I didn’t feel nearly as bad during intermission following the second play, “Brigid’s Reign,” by John Crosthwaite (directed by Cary Babka), when a large group of people sitting next to me huddled and compared notes, trying to figure out what the play was about. I had difficulty following it myself. While the 8-member cast is strong, the combination of their Irish accents, Wyatt acoustics, and my seat on the side of the stage rather than in front made it difficult to catch large parts of the dialog, which made it nearly impossible to follow the plot.

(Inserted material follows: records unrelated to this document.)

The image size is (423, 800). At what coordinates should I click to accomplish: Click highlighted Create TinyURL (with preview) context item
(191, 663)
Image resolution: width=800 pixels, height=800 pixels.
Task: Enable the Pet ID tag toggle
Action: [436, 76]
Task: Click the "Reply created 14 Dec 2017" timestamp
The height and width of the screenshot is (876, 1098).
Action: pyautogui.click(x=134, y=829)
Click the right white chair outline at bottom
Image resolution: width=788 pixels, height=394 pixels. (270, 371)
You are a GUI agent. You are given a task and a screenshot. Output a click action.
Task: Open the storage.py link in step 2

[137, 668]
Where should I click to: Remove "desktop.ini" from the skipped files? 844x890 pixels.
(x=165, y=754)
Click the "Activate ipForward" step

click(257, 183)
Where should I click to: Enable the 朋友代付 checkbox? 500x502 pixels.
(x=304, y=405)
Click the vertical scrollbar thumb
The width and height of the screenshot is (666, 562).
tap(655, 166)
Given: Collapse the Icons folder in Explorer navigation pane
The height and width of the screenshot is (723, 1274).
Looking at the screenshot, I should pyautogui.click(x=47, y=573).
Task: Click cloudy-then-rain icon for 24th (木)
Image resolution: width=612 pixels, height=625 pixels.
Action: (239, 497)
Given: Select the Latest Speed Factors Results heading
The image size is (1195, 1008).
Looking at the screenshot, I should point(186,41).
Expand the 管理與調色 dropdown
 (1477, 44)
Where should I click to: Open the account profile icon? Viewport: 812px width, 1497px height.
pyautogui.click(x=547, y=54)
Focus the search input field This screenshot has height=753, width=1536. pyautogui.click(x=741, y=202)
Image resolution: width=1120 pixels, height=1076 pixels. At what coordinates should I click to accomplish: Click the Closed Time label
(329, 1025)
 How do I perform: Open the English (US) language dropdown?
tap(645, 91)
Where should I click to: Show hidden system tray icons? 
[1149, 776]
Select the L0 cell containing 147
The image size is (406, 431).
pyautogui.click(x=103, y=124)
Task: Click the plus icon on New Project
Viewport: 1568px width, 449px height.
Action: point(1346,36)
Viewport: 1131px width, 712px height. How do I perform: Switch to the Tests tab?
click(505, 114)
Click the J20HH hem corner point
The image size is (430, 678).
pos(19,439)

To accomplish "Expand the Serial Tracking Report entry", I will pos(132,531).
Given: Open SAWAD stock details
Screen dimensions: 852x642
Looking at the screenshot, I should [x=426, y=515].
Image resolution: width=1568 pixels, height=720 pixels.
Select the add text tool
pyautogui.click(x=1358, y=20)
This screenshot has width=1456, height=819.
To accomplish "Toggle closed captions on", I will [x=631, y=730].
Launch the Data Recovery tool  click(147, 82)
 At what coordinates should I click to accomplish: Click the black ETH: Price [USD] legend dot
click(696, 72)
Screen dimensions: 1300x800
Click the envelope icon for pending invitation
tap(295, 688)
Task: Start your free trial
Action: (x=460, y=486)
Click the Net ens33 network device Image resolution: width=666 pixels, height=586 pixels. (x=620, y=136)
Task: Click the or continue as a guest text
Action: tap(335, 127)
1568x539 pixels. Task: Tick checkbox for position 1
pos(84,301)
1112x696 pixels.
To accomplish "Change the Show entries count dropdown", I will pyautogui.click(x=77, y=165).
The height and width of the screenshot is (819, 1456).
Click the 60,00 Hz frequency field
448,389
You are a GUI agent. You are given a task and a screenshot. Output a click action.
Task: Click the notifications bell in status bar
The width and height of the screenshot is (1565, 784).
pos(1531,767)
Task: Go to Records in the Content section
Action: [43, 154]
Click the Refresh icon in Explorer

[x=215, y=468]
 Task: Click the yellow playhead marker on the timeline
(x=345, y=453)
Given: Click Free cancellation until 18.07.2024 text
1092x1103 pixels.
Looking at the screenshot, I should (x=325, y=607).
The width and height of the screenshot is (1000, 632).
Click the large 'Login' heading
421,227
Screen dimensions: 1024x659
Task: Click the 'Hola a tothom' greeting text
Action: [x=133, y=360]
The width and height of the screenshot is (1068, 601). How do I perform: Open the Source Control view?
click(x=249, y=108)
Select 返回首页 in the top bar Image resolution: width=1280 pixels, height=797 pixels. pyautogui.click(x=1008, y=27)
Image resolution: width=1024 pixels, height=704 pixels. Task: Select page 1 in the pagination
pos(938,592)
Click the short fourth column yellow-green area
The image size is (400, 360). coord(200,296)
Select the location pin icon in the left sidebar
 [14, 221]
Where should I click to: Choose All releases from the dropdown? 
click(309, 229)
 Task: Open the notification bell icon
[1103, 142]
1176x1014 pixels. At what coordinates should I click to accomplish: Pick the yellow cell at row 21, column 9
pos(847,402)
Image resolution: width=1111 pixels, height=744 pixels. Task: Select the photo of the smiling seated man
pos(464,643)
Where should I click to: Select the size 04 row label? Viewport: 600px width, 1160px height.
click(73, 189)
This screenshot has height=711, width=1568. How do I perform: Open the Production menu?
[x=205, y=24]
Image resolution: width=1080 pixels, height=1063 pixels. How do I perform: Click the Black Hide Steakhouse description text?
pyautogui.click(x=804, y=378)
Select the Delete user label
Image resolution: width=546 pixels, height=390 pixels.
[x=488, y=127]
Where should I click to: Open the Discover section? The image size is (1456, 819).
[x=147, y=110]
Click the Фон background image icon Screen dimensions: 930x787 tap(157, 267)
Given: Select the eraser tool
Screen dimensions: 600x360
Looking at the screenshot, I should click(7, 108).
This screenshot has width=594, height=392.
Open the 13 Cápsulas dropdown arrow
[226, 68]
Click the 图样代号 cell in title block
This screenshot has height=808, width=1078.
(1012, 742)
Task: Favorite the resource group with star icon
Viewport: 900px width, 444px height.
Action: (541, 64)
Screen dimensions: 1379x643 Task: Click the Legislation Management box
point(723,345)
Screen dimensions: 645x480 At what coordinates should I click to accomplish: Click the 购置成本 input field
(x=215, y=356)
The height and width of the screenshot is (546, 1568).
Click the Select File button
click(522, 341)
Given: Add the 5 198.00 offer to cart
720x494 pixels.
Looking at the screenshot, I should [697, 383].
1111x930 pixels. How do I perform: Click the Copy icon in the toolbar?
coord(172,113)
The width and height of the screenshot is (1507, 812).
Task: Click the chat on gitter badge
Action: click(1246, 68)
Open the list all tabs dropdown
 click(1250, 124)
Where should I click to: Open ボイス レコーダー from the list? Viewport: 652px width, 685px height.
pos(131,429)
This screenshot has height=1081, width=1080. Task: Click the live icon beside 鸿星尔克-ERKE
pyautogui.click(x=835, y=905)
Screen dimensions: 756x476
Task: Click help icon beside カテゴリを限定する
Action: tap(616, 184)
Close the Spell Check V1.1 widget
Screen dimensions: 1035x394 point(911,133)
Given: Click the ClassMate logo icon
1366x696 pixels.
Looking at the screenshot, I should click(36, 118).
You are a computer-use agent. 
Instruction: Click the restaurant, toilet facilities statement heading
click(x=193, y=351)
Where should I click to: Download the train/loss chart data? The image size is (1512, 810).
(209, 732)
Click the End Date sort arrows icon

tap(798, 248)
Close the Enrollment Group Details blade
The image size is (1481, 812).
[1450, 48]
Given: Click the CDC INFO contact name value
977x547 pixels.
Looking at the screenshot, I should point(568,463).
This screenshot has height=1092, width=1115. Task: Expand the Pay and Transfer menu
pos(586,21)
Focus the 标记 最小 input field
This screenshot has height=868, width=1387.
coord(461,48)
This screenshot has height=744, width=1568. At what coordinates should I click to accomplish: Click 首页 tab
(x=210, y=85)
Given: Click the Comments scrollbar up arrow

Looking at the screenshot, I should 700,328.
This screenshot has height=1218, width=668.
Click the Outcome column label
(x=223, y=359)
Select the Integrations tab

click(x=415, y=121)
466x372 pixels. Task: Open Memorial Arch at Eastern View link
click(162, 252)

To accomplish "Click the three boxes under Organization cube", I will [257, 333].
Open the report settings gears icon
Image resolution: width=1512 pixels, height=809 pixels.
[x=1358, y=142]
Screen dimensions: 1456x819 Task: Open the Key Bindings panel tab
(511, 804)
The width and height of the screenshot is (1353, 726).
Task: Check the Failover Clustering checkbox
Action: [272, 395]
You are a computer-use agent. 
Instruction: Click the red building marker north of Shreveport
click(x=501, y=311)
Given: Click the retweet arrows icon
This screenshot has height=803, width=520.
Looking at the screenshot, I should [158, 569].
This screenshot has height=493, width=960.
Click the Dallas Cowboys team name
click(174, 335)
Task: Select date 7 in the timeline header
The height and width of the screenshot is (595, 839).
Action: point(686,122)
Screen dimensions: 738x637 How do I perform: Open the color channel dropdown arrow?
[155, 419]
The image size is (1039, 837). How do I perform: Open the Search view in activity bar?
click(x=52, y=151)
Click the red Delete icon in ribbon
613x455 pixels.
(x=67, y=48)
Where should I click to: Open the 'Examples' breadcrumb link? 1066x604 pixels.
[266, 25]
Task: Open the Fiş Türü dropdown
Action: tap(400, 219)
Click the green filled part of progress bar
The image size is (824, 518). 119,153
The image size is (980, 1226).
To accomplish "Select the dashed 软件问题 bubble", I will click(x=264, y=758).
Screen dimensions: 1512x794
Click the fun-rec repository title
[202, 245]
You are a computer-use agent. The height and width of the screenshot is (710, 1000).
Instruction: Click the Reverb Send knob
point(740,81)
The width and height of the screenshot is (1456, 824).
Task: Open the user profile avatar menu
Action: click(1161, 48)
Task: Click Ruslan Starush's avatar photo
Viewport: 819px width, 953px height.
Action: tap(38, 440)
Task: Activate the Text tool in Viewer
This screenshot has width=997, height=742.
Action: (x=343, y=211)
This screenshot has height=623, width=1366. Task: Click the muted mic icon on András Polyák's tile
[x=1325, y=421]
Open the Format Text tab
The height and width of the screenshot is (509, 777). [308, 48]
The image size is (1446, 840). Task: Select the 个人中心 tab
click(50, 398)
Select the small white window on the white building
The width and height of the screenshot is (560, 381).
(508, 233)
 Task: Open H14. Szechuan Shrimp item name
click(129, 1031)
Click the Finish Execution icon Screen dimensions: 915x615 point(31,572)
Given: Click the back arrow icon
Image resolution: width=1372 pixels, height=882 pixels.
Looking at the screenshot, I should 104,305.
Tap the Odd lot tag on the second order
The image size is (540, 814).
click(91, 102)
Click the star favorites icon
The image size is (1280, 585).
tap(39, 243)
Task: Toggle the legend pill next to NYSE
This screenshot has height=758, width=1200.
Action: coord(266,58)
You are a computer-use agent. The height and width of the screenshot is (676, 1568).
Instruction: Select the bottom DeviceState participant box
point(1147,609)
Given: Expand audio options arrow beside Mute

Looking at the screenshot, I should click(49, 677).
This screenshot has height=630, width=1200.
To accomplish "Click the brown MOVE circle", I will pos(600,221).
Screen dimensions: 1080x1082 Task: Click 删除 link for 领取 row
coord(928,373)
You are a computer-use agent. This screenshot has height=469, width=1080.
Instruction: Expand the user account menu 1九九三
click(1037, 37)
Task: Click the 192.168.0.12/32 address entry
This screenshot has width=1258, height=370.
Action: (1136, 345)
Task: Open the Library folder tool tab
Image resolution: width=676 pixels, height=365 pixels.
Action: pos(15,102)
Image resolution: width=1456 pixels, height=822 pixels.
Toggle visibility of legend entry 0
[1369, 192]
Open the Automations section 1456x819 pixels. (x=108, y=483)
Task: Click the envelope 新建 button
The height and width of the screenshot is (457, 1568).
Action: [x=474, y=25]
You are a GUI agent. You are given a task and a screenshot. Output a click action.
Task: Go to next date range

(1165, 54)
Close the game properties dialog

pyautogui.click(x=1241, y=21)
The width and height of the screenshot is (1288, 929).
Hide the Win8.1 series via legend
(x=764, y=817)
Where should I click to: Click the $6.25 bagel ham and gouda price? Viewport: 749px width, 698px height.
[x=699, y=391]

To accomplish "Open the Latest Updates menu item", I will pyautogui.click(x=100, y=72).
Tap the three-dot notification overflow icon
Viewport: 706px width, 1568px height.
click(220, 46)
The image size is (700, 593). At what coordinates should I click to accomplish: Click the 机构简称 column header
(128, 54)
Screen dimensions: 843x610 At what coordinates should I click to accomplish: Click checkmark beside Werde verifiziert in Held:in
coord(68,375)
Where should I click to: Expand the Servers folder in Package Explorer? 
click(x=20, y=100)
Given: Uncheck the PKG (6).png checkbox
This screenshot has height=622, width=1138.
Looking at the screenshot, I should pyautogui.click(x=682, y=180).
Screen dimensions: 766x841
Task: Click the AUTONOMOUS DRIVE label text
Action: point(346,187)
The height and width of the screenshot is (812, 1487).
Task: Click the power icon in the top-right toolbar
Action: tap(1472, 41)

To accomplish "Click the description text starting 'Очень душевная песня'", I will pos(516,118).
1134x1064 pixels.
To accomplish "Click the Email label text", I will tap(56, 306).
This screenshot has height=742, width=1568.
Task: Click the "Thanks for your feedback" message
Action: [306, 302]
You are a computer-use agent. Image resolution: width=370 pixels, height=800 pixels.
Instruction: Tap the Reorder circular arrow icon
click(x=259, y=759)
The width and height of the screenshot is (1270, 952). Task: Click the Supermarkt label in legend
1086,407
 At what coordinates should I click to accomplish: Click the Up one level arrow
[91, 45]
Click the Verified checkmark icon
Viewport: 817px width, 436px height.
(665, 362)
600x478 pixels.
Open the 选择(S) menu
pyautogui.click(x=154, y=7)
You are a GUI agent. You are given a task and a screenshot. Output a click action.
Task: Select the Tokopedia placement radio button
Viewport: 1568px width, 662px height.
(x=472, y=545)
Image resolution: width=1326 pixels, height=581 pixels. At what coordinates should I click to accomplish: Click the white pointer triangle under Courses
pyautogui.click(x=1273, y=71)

The play was inspired by testimonies and legends surrounding the Troubles of Northern Ireland from the late 1960's to the mid 1990's. Seannan (Daniel Reano-Koven) loses his wife (Gia Battista) and daughter Brigid (Bridgette Davis) as a result of the violent Irish conflict. Reano-Koven brings an intensity to the role which underscores the pain of his loss, the depth of his guilt, and the anger which fuels the conflict that rages within him.

Seannan and his friend Jared (Bryan Marcus Pham, who has one of the best of the Irish accents)) come to America to stay with relatives. Katie Hulse gives a wonderful performance as Casey, the mother of the transplanted Irish-American family. Cory McDaniel, Ulysees [sic] Morazon and JT Reece are Casey’s sons. "Secrets drive the family apart, but experience brings them closer," says the playwright.

What do the ghosts (the afterlife in general having a huge impact on the play) have to say about the outcome of the living? I’m not exactly sure–and my seatmates at Wyatt Pavilion weren’t sure either!

“Ghost, Bathtub and Windmill,” a comedy by Elise Kane (who appears to have a particular love for bathtubs, as her performance art piece last year was entitled “The Bathtub Experiment”) was directed by Daniel Guttenberg,

Its nine-member cast is headed by Figg (Brian McFadden) and Czewski (Erin Cookston), the ghost of a Polish Holocaust victim, now working as a costumer in a New York theater. McFadden is wonderfully droll and Cookston gives a gentle dignity to the ghost of this little costumer.

Matt Moore is also quite funny as Alastair and Kelly Fleischman sparkles as the diva, Echo. Others in this excellent cast include Geoffry Jenson as Clifford, Alison Stevenson as Minnie, and Stephanie Hankinson, Cody Messick and Daniel Storrow as Producers.

The bathtub features prominently and is the location for some of the funnier bits of physical comedy.

THIRDeYE Theater Festival has once again shown us that talent is alive and vibrant at the Department of Theater and Drama!